I was at a wonderful church service last night where Rev Penny Cuthbert was licensed and installed as Transition Minister for St John's, serving Caversham as a whole but particularly the communities traditionally associated with St John's in Eastern Caversham (by which I mean roughly the area bounded by Westfield Road, Emmer Green & CPV and the river).

The service was inspiring, the bishop spoke well, and the large congregation - church-goers and non-churchgoers - responded with openness and welcome. The next three years are going to be difficult and challenging times, but I certainly felt strongly the presence of God with us as we set out on that journey.

A couple of discoveries have really set me back on my heels in recent months. The first is that Eastern Caversham has about 9,000 people living there, in about 4,200 households. That is a lot more than I had expected, and equates to a lot of individual stories. It also makes St John's average Sunday congregation over the past year a little less than half a percent of the community we are meant to serve.

The second is that there are apparently at least a couple of hundred churchgoers in Eastern Caversham who cross the river every Sunday to attend worship at town-centre churches, mostly Greyfriars.

I became a Christian at St Aldates in Oxford, in some ways similar to Greyfriars as a city-centre student-friendly church; except at St Aldates, back then at least, there was a strong vision that they discipled the people who came through their doors - like me - trained us up, and sent us out to serve God's Kingdom in our local churches. So I find Greyfriars' apparently more acquisitive approach somewhat disconcerting.

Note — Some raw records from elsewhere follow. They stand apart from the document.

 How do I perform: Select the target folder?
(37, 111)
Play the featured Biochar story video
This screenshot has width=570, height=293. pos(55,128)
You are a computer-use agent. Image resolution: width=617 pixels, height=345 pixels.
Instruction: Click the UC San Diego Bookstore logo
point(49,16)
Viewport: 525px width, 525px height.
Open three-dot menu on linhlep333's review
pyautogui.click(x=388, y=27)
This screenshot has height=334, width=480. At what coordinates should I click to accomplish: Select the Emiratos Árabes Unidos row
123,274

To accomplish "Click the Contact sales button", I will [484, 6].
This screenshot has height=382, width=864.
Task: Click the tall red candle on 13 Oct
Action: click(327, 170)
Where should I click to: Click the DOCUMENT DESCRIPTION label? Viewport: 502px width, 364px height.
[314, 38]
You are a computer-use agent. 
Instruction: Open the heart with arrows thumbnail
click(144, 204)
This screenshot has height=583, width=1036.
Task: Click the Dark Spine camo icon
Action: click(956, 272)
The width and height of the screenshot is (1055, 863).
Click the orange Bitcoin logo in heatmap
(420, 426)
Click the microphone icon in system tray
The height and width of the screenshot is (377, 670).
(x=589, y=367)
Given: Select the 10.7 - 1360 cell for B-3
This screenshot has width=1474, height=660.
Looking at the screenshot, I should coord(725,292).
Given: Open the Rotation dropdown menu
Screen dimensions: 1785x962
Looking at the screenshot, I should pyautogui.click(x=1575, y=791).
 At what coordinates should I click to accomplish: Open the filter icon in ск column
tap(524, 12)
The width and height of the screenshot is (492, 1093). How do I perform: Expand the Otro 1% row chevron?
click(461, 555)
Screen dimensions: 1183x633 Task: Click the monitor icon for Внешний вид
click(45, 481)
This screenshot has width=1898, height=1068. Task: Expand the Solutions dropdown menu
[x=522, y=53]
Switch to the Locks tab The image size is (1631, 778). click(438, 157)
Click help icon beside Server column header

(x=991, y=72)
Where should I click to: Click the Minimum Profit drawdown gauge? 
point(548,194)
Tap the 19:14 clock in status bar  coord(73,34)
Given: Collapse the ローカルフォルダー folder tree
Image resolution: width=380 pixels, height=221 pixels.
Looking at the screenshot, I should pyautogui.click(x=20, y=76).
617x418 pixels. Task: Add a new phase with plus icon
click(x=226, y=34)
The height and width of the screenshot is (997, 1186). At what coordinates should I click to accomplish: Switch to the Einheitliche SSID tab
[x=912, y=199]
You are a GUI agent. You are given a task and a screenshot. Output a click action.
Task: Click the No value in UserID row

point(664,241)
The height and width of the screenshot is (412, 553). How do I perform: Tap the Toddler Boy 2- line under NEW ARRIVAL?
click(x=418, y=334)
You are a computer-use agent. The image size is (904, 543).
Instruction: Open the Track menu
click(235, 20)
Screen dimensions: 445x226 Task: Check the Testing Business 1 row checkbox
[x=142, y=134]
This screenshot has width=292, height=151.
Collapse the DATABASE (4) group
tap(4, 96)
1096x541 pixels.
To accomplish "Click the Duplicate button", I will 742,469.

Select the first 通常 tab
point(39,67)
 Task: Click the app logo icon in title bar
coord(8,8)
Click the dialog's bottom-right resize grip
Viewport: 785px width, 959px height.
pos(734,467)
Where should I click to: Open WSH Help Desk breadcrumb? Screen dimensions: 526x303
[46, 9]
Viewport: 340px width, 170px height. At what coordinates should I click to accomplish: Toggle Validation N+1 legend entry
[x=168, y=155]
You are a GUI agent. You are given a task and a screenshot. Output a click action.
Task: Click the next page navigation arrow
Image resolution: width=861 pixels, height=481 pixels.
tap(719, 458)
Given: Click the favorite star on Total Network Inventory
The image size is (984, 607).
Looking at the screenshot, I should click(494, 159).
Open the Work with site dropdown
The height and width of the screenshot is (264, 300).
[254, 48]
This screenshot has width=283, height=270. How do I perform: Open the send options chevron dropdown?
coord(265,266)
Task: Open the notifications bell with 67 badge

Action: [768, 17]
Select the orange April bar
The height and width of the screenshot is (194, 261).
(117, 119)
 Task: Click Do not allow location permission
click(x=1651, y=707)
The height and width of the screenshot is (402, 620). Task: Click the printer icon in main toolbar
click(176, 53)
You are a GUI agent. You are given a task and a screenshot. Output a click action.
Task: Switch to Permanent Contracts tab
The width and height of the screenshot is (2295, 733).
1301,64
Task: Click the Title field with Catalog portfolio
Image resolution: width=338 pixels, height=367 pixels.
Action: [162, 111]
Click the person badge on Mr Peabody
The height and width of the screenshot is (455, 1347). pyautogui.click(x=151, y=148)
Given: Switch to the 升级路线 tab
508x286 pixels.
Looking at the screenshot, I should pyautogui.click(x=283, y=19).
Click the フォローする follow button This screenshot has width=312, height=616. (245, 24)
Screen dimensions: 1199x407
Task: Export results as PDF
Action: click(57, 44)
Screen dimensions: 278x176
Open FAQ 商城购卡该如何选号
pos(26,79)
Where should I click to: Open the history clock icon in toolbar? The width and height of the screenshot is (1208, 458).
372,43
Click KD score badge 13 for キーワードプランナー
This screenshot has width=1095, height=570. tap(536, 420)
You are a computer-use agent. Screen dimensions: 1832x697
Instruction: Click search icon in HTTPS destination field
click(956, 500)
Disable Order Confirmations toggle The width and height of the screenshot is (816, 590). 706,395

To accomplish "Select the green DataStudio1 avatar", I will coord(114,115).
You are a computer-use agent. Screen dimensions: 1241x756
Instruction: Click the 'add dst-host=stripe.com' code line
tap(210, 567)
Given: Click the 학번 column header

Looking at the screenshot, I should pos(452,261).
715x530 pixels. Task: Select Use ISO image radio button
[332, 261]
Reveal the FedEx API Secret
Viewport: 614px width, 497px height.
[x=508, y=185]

Even more disconcerting is that I have seen no evidence for their presence in Caversham. Granted, I actually live in a different corner of Caversham, but surely hundreds of people working for the Kingdom of God in their local community should show up on the radar, shouldn't they? How could God's people - his light on a hill, salt and yeast for their communities - possibly be invisible?

One reason I have been using the term 'Eastern Caversham' rather than the more usual 'Lower Caversham' is that the St John's district actually covers a lot more ground than just the flood plain area to the south.

As small churches, St John's and the neighbouring Methodist church have partnered in focussing their resources on a small part of the area, to the south-east. As a place to start this, one of the poorer areas of Caversham, makes sense as a beginning for the local work of the Kingdom. But the rest of the area needs to hear and see God's love too.

I was going to use this ramble to record a few half-ideas toward achieving that but it's already getting a bit long and my brain is fogging, so maybe next time.

Grace and peace.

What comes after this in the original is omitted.